第224話 イスティエアの戦い(Ⅵ)

 三方を包囲された形となった左翼の河東諸侯は一挙に浮き足立った。

 特に中央から背後に回りこまれたことで総指揮官であるカトレウスと切り離されたことがまずかった。

 このままでは全滅する、その見通しを正しく全員が認識したまでは良かったが、その後の行動がいけなかったのだ。左翼を担当していた二万を超える河東諸侯の集団は、大きくても千を越える程度でしかない諸侯の集団なのである。この事態をどうすべきか判断する頭脳が三十を超えており、さらにはカトレウスの命令以外に、統一された動きを取る手段が確立されていなかったのだ。

 あるものはいち早く逃げようとし、あるものは前面の敵を打ち破ってこの苦境を脱しようとし、またあるものは背後や側面に兵を動かして攻撃を受け止めようとした。

 もし全体としてどれか一つの統一された行動を取ったならば、その後の混乱は無かったであろう。

 だが逃げる味方は周囲の味方の陣に逃げ込んで隊伍を乱し、そのまま前面の攻撃を続けようとした兵は背後から痛撃を受け、攻撃を防御体勢でやり過ごそうと試みた諸侯は、三方からの同時攻撃に指示が追いつかず、全ての箇所でみるみる死体の山を築き上げるだけであった。

 それまで防戦一方だったリュケネ、エテオクロス、プロイティデス隊はその鬱憤うっぷんをはらすべく、息を合わせて一斉に攻撃し、河東諸侯に槍を突き入れ、さらなる混乱に陥れる。

 逃げた諸侯も一息つくことはできなかった。背後には開戦からしばらくのあいだ槍を振るう機会を与えられなかったヒュベル隊とベルビオ隊が手ぐすねを引いて待ち構えていた。

 彼らはまるで冬眠前の熊に狙われた秋の川面を埋め尽くす鮭のように、軽々と王師に首を献じるだけであった。


 同様にニクティモ率いるカヒ左翼の白色備えをはじめとする六翼六千の騎兵隊も極度の苦戦に陥っていた。

 それまで一方的に駆り立てられ、無様に背中を見せていたザラルセン隊七千余が、まるで別人のように立ち直って反撃を開始したのだ。

 数は多いとはいえ、正面からの反撃だ。兵の質も悪い。その反撃だけならばニクティモも受流して防ぎきることは可能だったであろう。
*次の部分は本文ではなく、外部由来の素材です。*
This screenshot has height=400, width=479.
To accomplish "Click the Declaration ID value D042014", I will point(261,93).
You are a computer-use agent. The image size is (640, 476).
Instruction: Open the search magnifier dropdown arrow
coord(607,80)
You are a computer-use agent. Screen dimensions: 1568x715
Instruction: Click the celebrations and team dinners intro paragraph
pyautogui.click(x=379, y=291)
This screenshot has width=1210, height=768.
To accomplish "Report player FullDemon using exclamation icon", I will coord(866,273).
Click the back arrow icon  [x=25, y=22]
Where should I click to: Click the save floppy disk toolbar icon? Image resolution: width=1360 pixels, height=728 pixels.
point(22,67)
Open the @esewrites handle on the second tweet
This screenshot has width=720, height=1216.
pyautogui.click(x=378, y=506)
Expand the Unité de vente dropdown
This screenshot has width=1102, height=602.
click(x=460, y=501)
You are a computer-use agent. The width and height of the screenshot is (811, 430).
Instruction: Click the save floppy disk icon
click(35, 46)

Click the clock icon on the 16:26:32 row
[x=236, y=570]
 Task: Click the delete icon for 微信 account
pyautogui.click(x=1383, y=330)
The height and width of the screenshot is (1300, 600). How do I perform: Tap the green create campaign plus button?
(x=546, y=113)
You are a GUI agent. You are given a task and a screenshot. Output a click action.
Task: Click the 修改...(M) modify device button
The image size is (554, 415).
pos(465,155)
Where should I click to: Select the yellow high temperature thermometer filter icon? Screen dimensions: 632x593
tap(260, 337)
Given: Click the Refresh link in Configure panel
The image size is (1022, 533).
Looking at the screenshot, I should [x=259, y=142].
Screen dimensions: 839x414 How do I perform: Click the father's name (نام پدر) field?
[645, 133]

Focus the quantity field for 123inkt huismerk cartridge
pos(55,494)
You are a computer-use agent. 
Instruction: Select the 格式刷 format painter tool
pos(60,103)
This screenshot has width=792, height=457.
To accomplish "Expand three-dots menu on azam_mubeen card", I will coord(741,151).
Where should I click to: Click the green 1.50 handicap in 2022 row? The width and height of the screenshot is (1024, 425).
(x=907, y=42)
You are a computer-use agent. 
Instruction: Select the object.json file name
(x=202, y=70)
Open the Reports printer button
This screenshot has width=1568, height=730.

 だが横合いより南部諸侯や傭兵隊が横槍を入れてきたことが戦の流れを変えた。彼らのたった一度の攻撃だけで百を超える歴戦の兵を失った。それくらい苛烈な攻撃だった。彼らは王師に比べると質は悪いが数がいる。ザラルセン隊に戦力の大半を振り分けているニクティモには手に余る相手だ。

 そして何より問題なのは退路に当たる背後を守る河東や南部の諸侯が浮き足立っている。

 その動揺が伝わって、ニクティモ旗下の強者を大きく揺さぶっていた。

 一旦安全な場所まで退き、再度態勢を整えないと反撃もおぼつかない、ニクティモはそう素早く判断した。

 追いすがろうとするザラルセン隊を何度も追い返してその隙に僅かな距離を退く、その絶え間ない繰り返しを忍耐強く続けた。

 そうやってニクティモ隊がザラルセン隊、南部諸侯、傭兵隊の二万の兵を食い止めていたことで、この時点でのカヒの左翼の全面崩壊の危機は一旦は去ったかに見えた。もちろん王師右翼の三軍とヒュベル、ベルビオ隊によって今この時も河東諸侯からなるカヒの左翼は食い荒らされている。戦況は圧倒的に王有利。

 だがニクティモの六翼と河東諸侯の間にはまだ無傷に近い傭兵隊と南部諸侯の軍がある。その数、二万。陣形の変形につれて距離ができたそれら部隊との間に有機的な繋がりを回復さえできれば、左翼は再び勢いを取り戻すことができる。戦の趨勢すうせいはまだまだ予断を許さない段階にまで押し戻すことができる。勝つのは厳しいかもしれないが、負けを無くす程度にまで押し戻すことは難しいことではない。

 そうニクティモは考えていたし、この戦闘を分析した戦史家も皆、口を揃えてそう言う。

 右翼ではカヒが五分の、いやどちらかというと優勢なまま戦いを続けていたのだから。

 それに自ら前進し、敵の攻撃を受けて防衛しながら後退し、再び反撃に移るといった一連の機動は王師の兵に多大な負担をかけている。元々の人数も王師の方が少ない。この好機に押し切れなければかえって危うい。いつか必ず息切れし、新たに打つ手が無い状況になるに違いない。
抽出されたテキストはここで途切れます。